The Indian-born artist says the work has “a kind of intimacy” and is “womblike.”


“I chose this red because I wanted it to be an experience of a kind of interior,” he said, adding that he wanted to humanize the industrial feel of the Tate Modern, a former power station on the River Thames that opened as a gallery in 2000.

The Turner Award-winning artist worked on the project with the Arup engineering firm. It took up to 40 people working 10 hours a day for almost four weeks to build the sculpture.

“This is a notoriously difficult space,” said Kapoor, who was born in Bombay in 1954 and has lived in London since the 1970s. “It’s a big thing because it needs to be a big thing.

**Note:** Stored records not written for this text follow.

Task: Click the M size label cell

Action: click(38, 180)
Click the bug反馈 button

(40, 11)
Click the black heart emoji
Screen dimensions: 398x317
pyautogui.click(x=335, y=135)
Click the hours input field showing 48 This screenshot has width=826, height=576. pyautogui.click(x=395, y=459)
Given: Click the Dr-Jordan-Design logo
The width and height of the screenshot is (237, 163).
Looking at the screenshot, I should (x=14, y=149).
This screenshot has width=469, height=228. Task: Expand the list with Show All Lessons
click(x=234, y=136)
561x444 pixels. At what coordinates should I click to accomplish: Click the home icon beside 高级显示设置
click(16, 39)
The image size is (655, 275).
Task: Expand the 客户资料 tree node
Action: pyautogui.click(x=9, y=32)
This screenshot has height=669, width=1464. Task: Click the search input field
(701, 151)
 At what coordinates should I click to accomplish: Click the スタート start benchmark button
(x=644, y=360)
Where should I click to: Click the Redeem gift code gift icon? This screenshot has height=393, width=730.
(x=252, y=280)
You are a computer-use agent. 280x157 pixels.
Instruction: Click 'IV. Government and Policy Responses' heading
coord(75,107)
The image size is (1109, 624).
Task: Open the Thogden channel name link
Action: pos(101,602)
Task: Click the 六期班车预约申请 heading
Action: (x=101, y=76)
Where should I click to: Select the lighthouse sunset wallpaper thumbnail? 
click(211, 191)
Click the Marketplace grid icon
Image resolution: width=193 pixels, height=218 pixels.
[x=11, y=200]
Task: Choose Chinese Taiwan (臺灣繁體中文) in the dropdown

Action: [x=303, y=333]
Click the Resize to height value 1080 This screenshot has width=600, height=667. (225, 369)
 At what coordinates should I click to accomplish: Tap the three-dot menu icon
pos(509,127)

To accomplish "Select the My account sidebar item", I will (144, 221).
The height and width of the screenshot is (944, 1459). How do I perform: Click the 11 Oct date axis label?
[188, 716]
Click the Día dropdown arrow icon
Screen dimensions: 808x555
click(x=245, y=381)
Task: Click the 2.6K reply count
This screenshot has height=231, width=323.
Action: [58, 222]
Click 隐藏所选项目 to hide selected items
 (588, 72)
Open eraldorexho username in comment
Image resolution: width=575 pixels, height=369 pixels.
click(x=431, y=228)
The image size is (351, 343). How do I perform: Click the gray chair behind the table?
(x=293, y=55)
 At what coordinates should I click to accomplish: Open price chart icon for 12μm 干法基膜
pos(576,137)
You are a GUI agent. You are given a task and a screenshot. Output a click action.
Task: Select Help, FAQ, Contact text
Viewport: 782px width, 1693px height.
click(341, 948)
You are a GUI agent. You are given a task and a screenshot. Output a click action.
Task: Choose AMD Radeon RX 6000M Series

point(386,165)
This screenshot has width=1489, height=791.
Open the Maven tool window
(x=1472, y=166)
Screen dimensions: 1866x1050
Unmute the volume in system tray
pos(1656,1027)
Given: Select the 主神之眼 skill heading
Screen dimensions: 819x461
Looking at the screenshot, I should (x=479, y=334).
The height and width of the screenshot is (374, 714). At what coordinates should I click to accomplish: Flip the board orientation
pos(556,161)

One hopes that it’s a deep thing.”

“Marsyas” has captured the imagination of London art critics.


The Independent said it resembled a “trio of blood-red lilies or oversized sinews of the body.”

Richard Campbell-Johnston of the Times called it “simply magnificent.”

“The work is fascinating as a feat of engineering alone,” he added. “The laws of physics must have been pushed to all but breaking point.”

The Guardian’s art critic, Adrian Searle, however, was somewhat dismissive about the “world’s biggest tapeworm.”


“It manages something difficult -- to be at once stupid and unforgettable,” Searle wrote.

“Marsyas” will be on display, free of charge, until April.